DOI: 10.2021/ju.v1i1.2318

Abstract

By preserving the intent of the original French title of Franz Fanon’s great work, Les Damnés de la Terre as The Damned of the Earth, Lewis Gordon makes a critical contribution beyond his already notable contribution to Fanon Studies. At the start of What Fanon Said, Gordon says in the notes, “The title of [The Wretched of the Earth] is one with which I have much disagreement, so in this book it will be referred to in its proper translation as The Damned of the Earth” (2015, 151). Hearing in Gordon’s point here a philosophy of translation, I will explain how the proper translation of “les damnés” as “the damned” serves our understanding of resisting ideological language such as “the wretched” or connotations of wretchedness in daily language, which erase being, agency, and the value of living beings. “The damned,” a noun born of and still a verb, connotes the active colonial damning as a historical process driven by culpable agents.1 Put differently, “the damned” “preserves” in the meaning of the words, the reality or fact of active colonial damning as a historical process driven by culpable agents; it does so in naming that action is done upon peoples, who are by that fact, colonized peoples.
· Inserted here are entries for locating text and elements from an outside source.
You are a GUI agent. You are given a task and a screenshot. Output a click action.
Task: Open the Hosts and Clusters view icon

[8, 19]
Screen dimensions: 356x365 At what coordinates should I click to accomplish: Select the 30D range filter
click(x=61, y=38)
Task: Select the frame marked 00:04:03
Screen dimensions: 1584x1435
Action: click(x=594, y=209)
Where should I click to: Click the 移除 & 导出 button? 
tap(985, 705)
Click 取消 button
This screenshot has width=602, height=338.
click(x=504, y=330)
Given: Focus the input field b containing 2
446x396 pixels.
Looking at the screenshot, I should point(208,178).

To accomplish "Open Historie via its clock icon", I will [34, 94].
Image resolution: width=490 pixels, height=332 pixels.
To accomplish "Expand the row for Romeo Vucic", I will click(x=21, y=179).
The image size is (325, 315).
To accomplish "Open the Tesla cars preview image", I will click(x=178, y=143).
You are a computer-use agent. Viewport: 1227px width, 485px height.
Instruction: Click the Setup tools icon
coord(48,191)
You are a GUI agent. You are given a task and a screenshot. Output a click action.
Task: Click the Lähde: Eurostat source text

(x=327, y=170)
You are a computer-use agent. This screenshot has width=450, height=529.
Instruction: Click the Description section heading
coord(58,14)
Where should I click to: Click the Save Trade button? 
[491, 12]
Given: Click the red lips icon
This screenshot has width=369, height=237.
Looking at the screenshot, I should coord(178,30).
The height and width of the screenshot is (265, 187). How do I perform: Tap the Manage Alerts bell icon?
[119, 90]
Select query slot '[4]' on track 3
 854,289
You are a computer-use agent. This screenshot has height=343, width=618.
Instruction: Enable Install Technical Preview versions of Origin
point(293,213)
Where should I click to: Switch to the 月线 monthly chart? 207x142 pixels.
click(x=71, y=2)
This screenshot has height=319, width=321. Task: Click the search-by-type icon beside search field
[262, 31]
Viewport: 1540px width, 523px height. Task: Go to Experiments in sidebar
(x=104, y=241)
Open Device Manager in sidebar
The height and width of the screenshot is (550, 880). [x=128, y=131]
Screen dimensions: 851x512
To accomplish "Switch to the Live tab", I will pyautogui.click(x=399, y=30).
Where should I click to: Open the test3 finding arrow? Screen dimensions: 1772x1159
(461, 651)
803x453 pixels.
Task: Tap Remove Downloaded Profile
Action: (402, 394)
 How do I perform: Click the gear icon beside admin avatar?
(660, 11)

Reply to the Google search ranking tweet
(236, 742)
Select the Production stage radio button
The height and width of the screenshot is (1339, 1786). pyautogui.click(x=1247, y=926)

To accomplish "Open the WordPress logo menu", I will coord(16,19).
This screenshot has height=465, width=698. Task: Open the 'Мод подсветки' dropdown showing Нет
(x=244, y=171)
Gordon thus provides remedy to the ideological consequences of the better-known translation of the title of the work that would have the reader or listener more readily call up the sense of “unfortunate or unhappy people,” which the “wretched” “translation” connotes.2 I develop and defend the theoretical and socio-political centrality of Gordon rejecting “the wretched” in favor of “the damned,” preserving in translation the essential agency of those doing the damning on the condition of the damned.